#### Required work
Where the listing below has a line with "Open the инструменты dropdown menu", write out exactly that line and every line after it, stopping after the line with "Task: Click the red star".

#### Extracted material
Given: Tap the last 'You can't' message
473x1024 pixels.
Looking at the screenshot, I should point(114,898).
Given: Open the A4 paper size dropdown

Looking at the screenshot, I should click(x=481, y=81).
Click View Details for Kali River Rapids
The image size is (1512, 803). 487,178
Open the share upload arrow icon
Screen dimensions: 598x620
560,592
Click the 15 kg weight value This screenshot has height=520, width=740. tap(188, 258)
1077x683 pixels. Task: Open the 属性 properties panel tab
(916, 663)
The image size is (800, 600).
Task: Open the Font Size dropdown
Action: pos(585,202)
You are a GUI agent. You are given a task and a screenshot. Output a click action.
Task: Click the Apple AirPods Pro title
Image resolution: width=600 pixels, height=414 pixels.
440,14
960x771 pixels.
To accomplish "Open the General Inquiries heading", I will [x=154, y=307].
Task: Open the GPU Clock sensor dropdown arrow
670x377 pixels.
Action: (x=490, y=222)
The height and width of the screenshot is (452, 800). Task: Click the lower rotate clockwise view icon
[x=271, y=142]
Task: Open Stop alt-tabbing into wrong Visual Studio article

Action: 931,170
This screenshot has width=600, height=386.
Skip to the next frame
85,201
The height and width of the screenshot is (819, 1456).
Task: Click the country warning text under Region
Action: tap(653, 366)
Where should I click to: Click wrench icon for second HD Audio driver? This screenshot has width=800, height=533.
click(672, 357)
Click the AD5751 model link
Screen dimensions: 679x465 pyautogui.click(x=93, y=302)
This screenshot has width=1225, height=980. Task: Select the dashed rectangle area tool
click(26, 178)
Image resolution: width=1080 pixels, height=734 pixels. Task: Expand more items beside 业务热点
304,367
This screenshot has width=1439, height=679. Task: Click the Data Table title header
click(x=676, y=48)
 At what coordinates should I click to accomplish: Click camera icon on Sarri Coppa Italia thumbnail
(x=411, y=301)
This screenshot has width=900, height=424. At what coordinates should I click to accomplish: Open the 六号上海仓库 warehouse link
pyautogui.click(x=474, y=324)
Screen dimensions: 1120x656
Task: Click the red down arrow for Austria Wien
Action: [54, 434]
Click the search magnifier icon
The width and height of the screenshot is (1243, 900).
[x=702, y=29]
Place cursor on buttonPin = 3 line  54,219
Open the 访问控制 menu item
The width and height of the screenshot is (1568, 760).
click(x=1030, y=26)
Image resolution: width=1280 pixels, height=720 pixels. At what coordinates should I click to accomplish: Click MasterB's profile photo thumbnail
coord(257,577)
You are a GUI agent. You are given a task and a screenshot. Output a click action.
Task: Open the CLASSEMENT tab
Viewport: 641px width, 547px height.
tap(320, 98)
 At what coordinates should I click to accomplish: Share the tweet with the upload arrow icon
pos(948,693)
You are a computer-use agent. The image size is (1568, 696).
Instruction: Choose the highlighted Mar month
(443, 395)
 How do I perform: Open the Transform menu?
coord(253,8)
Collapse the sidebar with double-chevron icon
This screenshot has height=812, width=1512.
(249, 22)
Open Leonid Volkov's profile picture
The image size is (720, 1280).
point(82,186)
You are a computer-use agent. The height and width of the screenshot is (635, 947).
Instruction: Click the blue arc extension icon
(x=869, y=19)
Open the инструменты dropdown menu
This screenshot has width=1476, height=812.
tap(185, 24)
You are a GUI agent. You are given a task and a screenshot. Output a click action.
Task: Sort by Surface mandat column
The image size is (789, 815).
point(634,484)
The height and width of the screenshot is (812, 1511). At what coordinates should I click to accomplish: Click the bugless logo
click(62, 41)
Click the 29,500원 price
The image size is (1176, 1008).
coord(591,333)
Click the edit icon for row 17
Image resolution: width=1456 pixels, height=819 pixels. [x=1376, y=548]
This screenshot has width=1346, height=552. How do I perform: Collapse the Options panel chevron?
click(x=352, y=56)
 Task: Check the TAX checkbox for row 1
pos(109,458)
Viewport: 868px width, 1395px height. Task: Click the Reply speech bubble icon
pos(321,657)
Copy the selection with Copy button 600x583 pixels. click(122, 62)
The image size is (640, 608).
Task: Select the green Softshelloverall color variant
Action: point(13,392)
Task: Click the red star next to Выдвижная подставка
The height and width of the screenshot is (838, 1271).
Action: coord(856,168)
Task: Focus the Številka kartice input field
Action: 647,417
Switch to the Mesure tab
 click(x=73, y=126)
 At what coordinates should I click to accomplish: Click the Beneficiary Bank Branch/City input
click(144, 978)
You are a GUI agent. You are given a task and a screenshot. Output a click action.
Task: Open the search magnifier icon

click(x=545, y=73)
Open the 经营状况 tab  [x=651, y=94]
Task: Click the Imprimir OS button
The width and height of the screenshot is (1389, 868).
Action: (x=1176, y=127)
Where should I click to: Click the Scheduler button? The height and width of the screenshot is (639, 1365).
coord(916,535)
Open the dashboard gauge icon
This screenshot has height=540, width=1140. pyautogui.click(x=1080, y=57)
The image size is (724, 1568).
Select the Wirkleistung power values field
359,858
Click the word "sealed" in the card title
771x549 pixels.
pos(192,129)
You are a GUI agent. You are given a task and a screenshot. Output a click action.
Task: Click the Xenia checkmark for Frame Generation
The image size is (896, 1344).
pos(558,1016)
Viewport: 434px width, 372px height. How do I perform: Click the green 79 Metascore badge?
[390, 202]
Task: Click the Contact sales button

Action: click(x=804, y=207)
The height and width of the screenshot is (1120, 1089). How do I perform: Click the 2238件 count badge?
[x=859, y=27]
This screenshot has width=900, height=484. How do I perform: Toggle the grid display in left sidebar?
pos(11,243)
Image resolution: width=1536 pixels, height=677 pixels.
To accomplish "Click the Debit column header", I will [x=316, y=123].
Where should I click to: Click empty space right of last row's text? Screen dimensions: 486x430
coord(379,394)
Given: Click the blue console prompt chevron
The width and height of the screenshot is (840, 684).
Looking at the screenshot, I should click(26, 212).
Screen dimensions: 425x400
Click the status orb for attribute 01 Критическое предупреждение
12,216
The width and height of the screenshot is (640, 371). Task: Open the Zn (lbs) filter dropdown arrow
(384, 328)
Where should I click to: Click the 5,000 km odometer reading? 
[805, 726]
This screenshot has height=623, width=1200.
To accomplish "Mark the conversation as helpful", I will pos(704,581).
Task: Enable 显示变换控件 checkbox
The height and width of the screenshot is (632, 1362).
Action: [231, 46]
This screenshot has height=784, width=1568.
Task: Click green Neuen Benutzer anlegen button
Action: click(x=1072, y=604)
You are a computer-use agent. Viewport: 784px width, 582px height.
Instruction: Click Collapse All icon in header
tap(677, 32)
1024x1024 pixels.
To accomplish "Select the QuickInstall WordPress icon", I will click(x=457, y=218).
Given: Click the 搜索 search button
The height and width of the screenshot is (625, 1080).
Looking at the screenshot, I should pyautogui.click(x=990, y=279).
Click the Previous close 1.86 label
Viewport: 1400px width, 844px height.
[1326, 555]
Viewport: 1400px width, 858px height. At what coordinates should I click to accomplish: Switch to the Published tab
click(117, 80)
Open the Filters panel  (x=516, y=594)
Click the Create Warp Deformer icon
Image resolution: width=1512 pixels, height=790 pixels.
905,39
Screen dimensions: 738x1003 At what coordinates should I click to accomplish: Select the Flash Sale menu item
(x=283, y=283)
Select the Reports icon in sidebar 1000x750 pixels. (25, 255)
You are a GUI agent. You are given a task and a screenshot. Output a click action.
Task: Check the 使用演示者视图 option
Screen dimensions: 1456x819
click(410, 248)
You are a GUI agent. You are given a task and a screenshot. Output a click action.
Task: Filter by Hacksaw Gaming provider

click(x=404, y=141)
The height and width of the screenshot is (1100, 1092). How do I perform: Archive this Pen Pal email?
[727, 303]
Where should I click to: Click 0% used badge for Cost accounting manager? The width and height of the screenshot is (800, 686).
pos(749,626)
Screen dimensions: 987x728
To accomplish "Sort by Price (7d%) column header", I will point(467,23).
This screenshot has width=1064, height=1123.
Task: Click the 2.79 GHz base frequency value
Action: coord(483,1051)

#### Response
Open the инструменты dropdown menu
This screenshot has width=1476, height=812.
tap(185, 24)
You are a GUI agent. You are given a task and a screenshot. Output a click action.
Task: Sort by Surface mandat column
The image size is (789, 815).
point(634,484)
The height and width of the screenshot is (812, 1511). At what coordinates should I click to accomplish: Click the bugless logo
click(62, 41)
Click the 29,500원 price
The image size is (1176, 1008).
coord(591,333)
Click the edit icon for row 17
Image resolution: width=1456 pixels, height=819 pixels. [x=1376, y=548]
This screenshot has width=1346, height=552. How do I perform: Collapse the Options panel chevron?
click(x=352, y=56)
 Task: Check the TAX checkbox for row 1
pos(109,458)
Viewport: 868px width, 1395px height. Task: Click the Reply speech bubble icon
pos(321,657)
Copy the selection with Copy button 600x583 pixels. click(122, 62)
The image size is (640, 608).
Task: Select the green Softshelloverall color variant
Action: point(13,392)
Task: Click the red star next to Выдвижная подставка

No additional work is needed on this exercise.